Clause 21 - out of hours medical services
Health and Social Care Bill
10:30 am

Photo of Mr Desmond Swayne

Mr Desmond Swayne (New Forest West, Conservative)

In view of what the Minister has told us about the disagreeable consequences of reconvening the dreaded Programming Sub-Committee, it may be for the convenience and relief of the Committee if I kept my remarks as focused as possible. That will be my endeavour.

Amendment No. 168 attempts to remedy the lack of clarity in the clause. What was meant was not entirely clear to us. The explanatory notes state:

The body to be regulated is any body or organisation providing out-of-hours cover to GPs that will have to be accredited by a Health Authority.

Does that mean that the body will have to be accredited by any health authority, not necessarily by every health authority, to which it provides an out-of-hours service? That is our understanding of what the clause means, so we are trying to make it more explicit. After all, we are here to help. The spirit of the amendment follows Oliver Cromwell when he said that no real reform could be achieved unless the whole law was reduced to the bigness of a pocket book, intelligible to all men.

Having said that, and believing that the clause has precisely that meaning, I understand the attractions of its having an interpretation under which a provider would have to be accredited and be on the list of every health authority to which it provided a service. If a complaint were to arise against such a provider, the health authority that received the complaint might be unable to seek redress by taking proceedings against that provider, with a view to removing it from its list. The health authority would have to initiate those proceedings with another health authority that had the provider on its list.

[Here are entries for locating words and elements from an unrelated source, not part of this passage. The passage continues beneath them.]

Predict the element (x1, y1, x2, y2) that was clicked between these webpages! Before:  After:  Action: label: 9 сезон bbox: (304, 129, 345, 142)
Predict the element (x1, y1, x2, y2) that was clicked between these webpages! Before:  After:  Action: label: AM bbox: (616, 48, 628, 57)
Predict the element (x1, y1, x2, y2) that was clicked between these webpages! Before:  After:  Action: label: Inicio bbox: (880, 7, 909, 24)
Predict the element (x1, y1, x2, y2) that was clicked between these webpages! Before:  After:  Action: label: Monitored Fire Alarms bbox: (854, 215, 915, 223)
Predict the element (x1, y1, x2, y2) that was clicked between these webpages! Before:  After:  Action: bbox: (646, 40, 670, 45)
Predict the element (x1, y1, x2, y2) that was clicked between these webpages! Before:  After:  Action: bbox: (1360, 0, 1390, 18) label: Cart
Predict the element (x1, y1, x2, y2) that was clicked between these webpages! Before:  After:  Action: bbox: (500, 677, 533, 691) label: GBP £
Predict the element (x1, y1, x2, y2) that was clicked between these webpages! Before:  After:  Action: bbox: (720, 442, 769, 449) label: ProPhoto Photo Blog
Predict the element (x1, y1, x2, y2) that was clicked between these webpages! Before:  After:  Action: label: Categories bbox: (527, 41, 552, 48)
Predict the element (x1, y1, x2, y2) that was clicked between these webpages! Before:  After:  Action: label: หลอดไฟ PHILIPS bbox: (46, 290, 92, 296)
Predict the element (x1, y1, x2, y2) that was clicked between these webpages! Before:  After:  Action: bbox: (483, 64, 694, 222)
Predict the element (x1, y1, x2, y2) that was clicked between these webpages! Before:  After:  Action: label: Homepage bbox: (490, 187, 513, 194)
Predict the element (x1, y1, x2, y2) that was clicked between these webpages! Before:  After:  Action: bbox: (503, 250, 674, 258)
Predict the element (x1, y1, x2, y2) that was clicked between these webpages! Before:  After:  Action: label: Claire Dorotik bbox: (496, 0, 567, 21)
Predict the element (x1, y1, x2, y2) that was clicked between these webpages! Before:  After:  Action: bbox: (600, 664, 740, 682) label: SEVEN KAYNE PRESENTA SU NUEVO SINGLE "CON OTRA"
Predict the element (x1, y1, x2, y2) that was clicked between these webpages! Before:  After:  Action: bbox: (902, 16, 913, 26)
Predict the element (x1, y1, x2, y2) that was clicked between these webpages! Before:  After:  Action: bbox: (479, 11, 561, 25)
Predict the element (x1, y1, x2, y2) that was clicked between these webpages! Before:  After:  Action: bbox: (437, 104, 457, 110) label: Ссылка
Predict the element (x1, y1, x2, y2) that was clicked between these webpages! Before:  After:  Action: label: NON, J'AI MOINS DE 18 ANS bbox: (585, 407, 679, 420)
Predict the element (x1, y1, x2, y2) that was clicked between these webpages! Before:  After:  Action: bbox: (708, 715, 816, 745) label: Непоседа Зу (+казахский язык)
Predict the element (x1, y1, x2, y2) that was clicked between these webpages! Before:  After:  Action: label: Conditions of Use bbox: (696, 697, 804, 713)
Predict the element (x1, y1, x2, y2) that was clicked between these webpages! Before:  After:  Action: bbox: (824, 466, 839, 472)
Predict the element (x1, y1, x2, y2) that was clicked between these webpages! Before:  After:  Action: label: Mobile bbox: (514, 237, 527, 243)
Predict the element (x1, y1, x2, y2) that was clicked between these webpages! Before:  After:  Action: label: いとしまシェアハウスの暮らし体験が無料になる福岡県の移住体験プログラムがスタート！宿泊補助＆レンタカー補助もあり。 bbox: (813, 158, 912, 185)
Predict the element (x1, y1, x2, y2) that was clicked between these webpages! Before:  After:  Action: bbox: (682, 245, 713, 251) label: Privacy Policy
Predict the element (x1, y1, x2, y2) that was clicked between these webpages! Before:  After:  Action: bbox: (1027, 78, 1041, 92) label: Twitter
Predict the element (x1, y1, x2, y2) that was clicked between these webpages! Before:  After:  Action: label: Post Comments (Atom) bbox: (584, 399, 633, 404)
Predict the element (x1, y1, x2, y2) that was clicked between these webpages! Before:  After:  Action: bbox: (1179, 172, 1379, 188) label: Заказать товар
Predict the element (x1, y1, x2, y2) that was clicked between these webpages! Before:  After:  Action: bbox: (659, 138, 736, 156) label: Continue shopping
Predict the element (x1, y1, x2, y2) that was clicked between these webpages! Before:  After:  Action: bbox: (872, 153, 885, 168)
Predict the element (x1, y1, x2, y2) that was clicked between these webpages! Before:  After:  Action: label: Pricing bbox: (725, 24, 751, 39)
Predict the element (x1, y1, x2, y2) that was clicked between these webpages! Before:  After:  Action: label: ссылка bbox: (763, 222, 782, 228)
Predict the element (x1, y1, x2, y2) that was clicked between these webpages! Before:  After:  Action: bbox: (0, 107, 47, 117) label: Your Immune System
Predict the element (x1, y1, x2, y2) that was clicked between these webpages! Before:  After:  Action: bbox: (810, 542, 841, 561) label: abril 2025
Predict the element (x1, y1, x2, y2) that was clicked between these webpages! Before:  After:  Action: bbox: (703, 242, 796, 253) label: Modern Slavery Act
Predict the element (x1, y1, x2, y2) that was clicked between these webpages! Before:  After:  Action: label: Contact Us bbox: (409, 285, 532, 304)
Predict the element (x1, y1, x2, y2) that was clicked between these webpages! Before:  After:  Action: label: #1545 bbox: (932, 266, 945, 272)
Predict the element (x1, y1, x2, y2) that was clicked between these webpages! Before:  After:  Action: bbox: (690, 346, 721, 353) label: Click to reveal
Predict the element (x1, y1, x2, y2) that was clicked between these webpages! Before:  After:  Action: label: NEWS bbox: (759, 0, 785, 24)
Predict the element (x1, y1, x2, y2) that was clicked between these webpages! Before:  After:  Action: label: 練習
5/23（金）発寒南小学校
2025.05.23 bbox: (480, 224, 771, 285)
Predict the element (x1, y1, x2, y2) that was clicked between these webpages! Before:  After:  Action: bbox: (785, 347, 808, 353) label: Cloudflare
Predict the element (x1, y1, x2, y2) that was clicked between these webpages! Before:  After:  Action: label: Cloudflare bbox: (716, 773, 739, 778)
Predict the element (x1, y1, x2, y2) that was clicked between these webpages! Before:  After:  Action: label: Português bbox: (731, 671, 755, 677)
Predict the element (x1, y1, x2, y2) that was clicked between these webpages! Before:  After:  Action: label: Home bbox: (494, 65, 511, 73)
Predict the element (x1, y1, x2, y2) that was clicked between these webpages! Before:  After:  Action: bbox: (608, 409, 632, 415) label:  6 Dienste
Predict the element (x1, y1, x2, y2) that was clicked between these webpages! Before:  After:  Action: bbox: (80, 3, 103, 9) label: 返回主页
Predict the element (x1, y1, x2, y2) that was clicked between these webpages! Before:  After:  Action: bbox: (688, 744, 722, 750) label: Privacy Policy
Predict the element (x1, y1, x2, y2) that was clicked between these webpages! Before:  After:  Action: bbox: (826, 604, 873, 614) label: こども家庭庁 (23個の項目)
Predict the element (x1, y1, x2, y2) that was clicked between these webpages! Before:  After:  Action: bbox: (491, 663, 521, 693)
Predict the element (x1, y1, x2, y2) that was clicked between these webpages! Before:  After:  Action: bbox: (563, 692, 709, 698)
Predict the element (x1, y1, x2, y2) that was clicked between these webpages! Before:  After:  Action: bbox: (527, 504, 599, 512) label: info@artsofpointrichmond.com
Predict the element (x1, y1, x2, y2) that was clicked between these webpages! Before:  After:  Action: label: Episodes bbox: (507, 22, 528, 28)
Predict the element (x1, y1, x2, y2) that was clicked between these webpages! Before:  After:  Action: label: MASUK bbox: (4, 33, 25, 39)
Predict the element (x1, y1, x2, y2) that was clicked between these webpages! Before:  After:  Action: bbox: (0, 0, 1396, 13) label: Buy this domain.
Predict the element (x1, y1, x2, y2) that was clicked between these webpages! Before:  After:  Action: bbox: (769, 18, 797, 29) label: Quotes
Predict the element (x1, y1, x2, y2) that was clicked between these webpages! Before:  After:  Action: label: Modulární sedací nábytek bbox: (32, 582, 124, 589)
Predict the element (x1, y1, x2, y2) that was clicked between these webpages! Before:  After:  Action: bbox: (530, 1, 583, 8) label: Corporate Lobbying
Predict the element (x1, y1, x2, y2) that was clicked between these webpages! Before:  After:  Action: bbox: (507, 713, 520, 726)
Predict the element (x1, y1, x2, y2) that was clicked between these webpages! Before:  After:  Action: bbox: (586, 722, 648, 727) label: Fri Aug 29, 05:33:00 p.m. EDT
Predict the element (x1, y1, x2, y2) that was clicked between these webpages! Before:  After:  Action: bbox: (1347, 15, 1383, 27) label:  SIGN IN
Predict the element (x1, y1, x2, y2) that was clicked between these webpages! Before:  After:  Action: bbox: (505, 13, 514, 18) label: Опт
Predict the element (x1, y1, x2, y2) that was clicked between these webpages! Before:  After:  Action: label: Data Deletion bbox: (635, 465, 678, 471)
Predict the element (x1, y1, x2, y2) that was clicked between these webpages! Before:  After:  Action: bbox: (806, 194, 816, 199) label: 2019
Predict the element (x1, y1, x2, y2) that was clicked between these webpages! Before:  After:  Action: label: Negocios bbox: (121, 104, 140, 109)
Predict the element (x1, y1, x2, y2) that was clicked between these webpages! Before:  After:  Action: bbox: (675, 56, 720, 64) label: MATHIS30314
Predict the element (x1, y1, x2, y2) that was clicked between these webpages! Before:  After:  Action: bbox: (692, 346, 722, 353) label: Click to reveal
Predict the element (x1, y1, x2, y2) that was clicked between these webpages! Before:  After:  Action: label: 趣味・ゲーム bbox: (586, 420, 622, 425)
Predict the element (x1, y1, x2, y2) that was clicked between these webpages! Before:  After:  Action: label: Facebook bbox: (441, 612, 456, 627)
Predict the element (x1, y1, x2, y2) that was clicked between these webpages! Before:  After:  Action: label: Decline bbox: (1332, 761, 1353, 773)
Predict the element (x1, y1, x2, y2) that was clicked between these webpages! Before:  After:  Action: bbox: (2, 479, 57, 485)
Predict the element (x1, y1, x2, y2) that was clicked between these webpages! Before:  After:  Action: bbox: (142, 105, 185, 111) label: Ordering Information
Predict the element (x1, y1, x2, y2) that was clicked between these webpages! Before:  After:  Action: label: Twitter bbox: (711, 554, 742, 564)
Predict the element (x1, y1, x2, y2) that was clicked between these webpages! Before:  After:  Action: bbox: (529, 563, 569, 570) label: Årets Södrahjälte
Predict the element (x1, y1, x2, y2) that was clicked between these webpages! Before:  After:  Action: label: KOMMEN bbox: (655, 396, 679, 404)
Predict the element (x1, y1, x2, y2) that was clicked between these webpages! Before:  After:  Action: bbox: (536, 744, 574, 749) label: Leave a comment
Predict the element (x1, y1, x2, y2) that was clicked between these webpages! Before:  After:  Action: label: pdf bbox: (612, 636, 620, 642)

It may be administratively convenient for a provider to be on every health authority's list to which it makes provision. However, that administrative convenience must be set against the huge bureaucratic burden that would be placed on the provider of having to register to be accredited by every health authority to which it provided a service. We tabled the amendment in the understanding that the clause means that once a provider has secured access to the system by gaining accreditation from a health authority, that body can provide those services to all health authorities. We seek to make that explicit in the Bill.

Amendment No. 169 is intended to make one of our principal concerns explicit. We fear that access to NHS services may be becoming fragmented. That concern for continuity of care is not restricted to Conservative Members, but is also a concern among medical professionals. In an article in Doctor on 21 January 2000, Dr. Gillam, the Luton general practitioner who is also a director of the primary care programme at the King's Fund, commented that NHS Direct was part of what he saw as an agenda of fragmenting access to the national health service and that it could destroy continuity of care.

That fear has been echoed in a survey of doctors published in GP Magazine on 25 February 2000, which revealed that 81 per cent. of doctors questioned felt that continuity of care was being jeopardised by NHS Direct and walk-in centres. That concern for continuity of care was expressed in the independent report that was commissioned by the Department of Health ``Raising New Standards for Patients—New Partnerships in Out-of-Hours Care.'' I draw the Committee's attention specifically to recommendation 4 of that report, which states that

all providers should report all out-of-hours consultations to GPs by 9.00 am the next normal working day.

Clearly, the authors of the report share the concern that there should be continuity of care and that that information should be provided. However, even that was only an interim measure and very much a second best, because the ideal solution is the provision of electronic systems. The electronic health record will provide a three-way exchange of data between NHS Direct, the out-of-hours providers and general practitioners. It would assist us if the Minister could say precisely what stage has been reached in the provision of the electronic record and what prospect there is of its delivery in the medium term.

I have a wider concern about the clause, which is not germane to these two rather focused amendments. I am inclined to leave that matter to a stand part debate, but if you decide that there will not be a stand part debate, Mr. Maxton, I shall seek to catch your eye a second time.